## About this exercise
The complete listing should be copied out exactly.

## Given records
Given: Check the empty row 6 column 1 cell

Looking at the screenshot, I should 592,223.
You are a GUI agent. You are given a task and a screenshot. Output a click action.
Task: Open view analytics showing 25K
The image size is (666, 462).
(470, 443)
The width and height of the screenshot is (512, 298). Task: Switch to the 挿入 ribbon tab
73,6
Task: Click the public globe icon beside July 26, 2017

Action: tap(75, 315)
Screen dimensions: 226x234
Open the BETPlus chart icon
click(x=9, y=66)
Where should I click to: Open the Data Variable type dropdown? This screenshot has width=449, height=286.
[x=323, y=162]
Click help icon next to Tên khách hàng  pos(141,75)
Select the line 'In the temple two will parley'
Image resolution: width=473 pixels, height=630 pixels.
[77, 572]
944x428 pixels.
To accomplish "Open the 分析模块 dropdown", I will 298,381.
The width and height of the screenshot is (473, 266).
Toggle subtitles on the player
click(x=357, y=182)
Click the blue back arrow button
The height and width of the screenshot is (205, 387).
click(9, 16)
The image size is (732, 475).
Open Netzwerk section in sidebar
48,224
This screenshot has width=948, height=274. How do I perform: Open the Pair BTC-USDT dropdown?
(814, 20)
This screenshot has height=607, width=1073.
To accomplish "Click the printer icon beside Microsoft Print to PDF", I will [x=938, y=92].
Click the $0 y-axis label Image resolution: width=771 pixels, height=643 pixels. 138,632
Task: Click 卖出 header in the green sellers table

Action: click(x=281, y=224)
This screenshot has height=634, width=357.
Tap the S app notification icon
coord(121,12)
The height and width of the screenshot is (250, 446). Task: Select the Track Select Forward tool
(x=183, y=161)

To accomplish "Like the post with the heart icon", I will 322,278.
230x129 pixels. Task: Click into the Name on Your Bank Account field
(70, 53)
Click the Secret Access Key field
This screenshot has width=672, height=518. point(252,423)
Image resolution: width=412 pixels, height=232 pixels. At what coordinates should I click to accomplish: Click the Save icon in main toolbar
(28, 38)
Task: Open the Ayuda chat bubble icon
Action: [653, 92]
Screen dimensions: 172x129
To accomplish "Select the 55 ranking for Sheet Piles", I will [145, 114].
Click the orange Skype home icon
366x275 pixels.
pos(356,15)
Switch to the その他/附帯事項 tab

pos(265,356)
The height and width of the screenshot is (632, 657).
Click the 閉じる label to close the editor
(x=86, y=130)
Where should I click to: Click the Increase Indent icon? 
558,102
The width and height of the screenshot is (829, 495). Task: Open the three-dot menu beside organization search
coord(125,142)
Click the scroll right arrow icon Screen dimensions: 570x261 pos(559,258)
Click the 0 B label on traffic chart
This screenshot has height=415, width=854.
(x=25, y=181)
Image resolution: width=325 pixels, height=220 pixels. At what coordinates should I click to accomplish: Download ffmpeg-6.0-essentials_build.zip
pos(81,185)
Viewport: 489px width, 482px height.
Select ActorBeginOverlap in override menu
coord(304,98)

## Result
Given: Check the empty row 6 column 1 cell

Looking at the screenshot, I should 592,223.
You are a GUI agent. You are given a task and a screenshot. Output a click action.
Task: Open view analytics showing 25K
The image size is (666, 462).
(470, 443)
The width and height of the screenshot is (512, 298). Task: Switch to the 挿入 ribbon tab
73,6
Task: Click the public globe icon beside July 26, 2017

Action: tap(75, 315)
Screen dimensions: 226x234
Open the BETPlus chart icon
click(x=9, y=66)
Where should I click to: Open the Data Variable type dropdown? This screenshot has width=449, height=286.
[x=323, y=162]
Click help icon next to Tên khách hàng  pos(141,75)
Select the line 'In the temple two will parley'
Image resolution: width=473 pixels, height=630 pixels.
[77, 572]
944x428 pixels.
To accomplish "Open the 分析模块 dropdown", I will 298,381.
The width and height of the screenshot is (473, 266).
Toggle subtitles on the player
click(x=357, y=182)
Click the blue back arrow button
The height and width of the screenshot is (205, 387).
click(9, 16)
The image size is (732, 475).
Open Netzwerk section in sidebar
48,224
This screenshot has width=948, height=274. How do I perform: Open the Pair BTC-USDT dropdown?
(814, 20)
This screenshot has height=607, width=1073.
To accomplish "Click the printer icon beside Microsoft Print to PDF", I will [x=938, y=92].
Click the $0 y-axis label Image resolution: width=771 pixels, height=643 pixels. 138,632
Task: Click 卖出 header in the green sellers table

Action: click(x=281, y=224)
This screenshot has height=634, width=357.
Tap the S app notification icon
coord(121,12)
The height and width of the screenshot is (250, 446). Task: Select the Track Select Forward tool
(x=183, y=161)

To accomplish "Like the post with the heart icon", I will 322,278.
230x129 pixels. Task: Click into the Name on Your Bank Account field
(70, 53)
Click the Secret Access Key field
This screenshot has width=672, height=518. point(252,423)
Image resolution: width=412 pixels, height=232 pixels. At what coordinates should I click to accomplish: Click the Save icon in main toolbar
(28, 38)
Task: Open the Ayuda chat bubble icon
Action: [653, 92]
Screen dimensions: 172x129
To accomplish "Select the 55 ranking for Sheet Piles", I will [145, 114].
Click the orange Skype home icon
366x275 pixels.
pos(356,15)
Switch to the その他/附帯事項 tab

pos(265,356)
The height and width of the screenshot is (632, 657).
Click the 閉じる label to close the editor
(x=86, y=130)
Where should I click to: Click the Increase Indent icon? 
558,102
The width and height of the screenshot is (829, 495). Task: Open the three-dot menu beside organization search
coord(125,142)
Click the scroll right arrow icon Screen dimensions: 570x261 pos(559,258)
Click the 0 B label on traffic chart
This screenshot has height=415, width=854.
(x=25, y=181)
Image resolution: width=325 pixels, height=220 pixels. At what coordinates should I click to accomplish: Download ffmpeg-6.0-essentials_build.zip
pos(81,185)
Viewport: 489px width, 482px height.
Select ActorBeginOverlap in override menu
coord(304,98)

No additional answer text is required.